Study Uncovers the Universal Language of Arousal

By Gemma Tarlach | July 25, 2017 6:00 pm
Does this American alligator seem relaxed or riled up to you? A new study suggests humans can tell. (Credit: US Fish & Wildlife Service)

Does this American alligator seem relaxed or riled up to you? A new study suggests humans can tell, by soundbite alone, an animal’s state of emotional arousal across all terrestrial vertebrate species. (Credit US Fish & Wildlife Service)

Chilled out or worked up? Most of us can pick up pretty quickly on another human’s state of emotional arousal. But Charles Darwin hypothesized that understanding emotional expression across species went way, way back, all the way to the earliest terrestrial vertebrates (that’s 350 million years, give or take), and that it was crucial for survival.

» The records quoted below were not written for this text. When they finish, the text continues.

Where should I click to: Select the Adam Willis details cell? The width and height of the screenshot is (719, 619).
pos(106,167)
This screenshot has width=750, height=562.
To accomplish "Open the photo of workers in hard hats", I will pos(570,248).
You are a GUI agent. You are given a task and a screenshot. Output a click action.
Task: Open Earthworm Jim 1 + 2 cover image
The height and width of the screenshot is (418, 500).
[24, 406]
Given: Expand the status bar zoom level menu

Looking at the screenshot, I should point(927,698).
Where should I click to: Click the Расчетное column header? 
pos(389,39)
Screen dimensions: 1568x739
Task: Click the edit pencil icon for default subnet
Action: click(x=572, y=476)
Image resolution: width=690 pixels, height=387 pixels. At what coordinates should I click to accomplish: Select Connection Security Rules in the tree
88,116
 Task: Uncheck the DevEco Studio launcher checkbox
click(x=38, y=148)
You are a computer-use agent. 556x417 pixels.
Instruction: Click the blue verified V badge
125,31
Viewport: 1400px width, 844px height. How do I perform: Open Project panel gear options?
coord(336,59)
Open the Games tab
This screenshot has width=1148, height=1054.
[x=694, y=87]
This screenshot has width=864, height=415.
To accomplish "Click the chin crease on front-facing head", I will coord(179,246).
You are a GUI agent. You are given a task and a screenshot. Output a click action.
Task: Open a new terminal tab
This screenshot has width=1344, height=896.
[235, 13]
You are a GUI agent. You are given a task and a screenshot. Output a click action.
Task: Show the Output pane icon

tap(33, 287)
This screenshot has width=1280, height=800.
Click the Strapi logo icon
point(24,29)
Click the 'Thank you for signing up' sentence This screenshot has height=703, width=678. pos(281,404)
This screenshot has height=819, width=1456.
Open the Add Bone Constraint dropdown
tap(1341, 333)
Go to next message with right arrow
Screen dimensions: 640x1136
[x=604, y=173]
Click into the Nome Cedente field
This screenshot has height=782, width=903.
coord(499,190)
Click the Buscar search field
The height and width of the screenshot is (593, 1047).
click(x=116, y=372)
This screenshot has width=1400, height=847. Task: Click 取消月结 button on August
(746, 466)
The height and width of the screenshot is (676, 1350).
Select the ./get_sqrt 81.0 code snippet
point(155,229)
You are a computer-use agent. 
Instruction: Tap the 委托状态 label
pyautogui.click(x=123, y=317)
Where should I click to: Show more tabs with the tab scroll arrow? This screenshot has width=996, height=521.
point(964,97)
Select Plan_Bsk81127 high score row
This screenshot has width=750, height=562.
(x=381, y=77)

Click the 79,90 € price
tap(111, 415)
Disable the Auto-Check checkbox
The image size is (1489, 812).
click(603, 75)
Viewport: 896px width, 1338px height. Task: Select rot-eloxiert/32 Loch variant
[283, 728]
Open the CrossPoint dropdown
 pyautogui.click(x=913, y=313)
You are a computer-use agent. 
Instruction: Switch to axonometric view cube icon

After all, it’s kinda helpful to know if those monkeys in the trees are just yammering on about nothing or freaking out about the lion they see sneaking up on you.

Today, in an intriguing study, researchers have the first evidence that Darwin was right. The new study hints that all terrestrial vertebrates — you, this alligator, every dead dinosaur, birds and yeah, those monkeys in the trees and the sneaky lion, too — evolved a universal signaling system, a form of communication that we still retain, and might even put to good use.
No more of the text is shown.